══ Record excerpts ══

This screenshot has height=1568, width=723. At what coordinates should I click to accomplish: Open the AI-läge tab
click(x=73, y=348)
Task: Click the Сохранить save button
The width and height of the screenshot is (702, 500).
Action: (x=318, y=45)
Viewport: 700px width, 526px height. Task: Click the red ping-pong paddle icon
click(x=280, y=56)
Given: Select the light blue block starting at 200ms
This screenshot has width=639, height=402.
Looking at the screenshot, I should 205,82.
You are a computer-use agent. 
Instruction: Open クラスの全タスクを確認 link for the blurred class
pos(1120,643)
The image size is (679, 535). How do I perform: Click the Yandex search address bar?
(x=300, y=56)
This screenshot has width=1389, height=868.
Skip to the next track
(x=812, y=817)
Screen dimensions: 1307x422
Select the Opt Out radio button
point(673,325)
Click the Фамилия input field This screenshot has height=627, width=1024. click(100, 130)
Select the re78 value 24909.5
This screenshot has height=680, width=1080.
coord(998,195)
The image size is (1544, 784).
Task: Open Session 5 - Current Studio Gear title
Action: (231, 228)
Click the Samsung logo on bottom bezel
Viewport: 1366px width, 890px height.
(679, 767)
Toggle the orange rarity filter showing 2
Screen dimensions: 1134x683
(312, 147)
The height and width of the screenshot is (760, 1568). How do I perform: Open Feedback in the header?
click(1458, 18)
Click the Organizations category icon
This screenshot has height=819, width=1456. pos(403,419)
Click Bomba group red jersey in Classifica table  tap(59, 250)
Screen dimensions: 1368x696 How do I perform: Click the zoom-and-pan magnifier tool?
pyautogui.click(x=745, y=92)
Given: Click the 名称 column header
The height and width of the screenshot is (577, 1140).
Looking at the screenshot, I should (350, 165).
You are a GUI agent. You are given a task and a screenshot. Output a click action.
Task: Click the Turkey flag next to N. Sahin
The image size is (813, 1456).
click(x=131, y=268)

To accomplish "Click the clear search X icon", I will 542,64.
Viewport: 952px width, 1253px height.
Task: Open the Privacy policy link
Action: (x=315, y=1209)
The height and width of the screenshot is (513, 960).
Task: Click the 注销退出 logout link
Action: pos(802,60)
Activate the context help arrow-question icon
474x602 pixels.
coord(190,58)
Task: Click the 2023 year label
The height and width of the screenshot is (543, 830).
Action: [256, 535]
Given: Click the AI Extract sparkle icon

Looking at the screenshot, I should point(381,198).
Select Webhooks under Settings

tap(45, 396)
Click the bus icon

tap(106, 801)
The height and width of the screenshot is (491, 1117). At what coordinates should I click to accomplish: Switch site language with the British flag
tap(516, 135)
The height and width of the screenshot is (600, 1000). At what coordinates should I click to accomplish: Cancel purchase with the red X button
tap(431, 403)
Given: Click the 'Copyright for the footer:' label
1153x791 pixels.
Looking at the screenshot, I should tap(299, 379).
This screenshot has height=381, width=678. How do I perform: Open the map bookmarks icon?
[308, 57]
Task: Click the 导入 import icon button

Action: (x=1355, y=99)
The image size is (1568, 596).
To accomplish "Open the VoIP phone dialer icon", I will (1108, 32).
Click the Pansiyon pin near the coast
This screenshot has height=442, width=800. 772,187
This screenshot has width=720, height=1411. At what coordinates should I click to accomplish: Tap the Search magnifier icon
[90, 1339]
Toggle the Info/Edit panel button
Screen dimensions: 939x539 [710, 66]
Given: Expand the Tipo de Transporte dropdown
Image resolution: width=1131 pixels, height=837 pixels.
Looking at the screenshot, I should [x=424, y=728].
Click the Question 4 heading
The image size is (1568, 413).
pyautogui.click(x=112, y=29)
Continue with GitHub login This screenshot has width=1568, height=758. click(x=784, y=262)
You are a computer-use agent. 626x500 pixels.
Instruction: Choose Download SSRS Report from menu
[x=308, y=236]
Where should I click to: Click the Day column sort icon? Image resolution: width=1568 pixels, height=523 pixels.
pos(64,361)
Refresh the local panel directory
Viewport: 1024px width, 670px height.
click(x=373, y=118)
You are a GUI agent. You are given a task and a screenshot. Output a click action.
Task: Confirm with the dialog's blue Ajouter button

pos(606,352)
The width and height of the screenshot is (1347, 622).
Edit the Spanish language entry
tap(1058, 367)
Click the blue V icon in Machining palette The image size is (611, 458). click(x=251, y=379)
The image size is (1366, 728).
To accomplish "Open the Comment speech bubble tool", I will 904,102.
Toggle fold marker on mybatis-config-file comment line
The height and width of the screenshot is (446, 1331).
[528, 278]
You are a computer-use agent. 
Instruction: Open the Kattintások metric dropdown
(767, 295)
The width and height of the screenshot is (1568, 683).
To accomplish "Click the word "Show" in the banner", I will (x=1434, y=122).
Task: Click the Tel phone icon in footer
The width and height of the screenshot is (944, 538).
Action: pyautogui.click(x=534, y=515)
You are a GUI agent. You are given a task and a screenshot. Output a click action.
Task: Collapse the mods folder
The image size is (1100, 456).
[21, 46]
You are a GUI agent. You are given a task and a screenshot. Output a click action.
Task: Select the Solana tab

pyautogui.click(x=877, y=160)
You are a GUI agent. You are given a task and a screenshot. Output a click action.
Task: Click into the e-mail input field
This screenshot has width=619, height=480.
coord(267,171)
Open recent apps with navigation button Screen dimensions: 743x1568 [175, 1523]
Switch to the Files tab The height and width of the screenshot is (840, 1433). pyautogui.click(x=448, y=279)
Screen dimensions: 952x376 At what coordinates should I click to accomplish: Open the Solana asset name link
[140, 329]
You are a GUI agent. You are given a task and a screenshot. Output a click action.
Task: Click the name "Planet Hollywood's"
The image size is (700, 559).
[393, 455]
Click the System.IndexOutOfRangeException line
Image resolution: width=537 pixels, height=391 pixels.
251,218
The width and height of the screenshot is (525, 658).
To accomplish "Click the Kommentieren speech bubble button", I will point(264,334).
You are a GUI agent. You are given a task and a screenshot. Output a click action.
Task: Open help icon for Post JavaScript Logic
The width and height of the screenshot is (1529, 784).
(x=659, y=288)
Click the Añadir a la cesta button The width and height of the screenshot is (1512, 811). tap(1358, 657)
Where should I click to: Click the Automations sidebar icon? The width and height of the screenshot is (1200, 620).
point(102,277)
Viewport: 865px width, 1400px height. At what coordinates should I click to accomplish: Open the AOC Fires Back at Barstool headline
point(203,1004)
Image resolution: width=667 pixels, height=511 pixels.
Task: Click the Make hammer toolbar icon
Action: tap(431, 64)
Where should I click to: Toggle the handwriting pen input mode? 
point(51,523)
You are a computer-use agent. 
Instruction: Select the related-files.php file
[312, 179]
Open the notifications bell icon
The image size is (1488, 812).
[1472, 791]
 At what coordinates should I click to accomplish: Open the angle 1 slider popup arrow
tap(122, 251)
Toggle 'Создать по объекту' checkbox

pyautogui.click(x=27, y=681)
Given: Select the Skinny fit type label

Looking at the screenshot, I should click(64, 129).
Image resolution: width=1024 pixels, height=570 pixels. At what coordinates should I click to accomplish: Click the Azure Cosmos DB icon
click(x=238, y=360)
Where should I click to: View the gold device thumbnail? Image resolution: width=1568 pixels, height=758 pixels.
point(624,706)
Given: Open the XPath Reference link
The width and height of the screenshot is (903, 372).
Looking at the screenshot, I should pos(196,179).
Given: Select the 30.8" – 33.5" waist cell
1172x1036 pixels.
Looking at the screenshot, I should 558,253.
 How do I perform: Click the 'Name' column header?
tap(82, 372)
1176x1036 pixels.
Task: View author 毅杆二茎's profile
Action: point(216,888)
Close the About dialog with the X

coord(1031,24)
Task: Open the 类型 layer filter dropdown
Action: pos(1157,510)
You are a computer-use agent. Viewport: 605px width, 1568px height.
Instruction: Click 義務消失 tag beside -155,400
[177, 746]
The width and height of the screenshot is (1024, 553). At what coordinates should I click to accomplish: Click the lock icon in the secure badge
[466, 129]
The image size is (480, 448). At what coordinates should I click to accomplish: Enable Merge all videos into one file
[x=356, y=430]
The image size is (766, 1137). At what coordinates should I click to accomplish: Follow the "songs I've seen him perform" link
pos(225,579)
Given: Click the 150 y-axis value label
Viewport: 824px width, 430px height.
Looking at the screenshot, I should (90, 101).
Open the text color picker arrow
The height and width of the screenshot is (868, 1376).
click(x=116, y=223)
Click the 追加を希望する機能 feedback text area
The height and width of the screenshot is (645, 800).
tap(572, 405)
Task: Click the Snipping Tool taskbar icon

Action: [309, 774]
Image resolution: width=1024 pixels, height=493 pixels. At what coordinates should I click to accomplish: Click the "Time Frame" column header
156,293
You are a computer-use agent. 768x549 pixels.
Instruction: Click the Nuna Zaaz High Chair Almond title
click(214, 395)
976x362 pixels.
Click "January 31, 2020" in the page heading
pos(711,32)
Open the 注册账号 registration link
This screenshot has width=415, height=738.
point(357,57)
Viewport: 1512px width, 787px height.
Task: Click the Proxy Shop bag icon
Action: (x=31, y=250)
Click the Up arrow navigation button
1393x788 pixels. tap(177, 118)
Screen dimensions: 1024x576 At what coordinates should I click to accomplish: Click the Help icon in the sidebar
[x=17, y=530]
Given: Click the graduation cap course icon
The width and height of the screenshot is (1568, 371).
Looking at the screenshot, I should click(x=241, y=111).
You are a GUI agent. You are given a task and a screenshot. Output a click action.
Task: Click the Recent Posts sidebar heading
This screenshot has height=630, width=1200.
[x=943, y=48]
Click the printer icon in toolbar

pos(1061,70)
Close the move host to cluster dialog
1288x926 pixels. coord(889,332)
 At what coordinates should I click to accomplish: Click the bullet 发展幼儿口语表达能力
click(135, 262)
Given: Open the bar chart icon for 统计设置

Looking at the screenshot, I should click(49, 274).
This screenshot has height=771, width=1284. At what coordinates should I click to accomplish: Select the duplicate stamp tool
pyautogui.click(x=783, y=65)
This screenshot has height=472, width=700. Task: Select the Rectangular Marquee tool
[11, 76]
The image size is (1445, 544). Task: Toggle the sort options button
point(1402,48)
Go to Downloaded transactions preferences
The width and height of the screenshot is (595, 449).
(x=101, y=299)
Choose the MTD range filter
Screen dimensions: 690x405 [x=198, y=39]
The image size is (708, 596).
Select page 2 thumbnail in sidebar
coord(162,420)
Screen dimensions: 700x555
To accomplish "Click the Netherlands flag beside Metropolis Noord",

═══

▶ [Exercise description]:
Across all the records, find the lines containing the word "footer" and reproduce each one.

▶ [Response for this exercise]:
Given: Click the 'Copyright for the footer:' label
Task: Click the Tel phone icon in footer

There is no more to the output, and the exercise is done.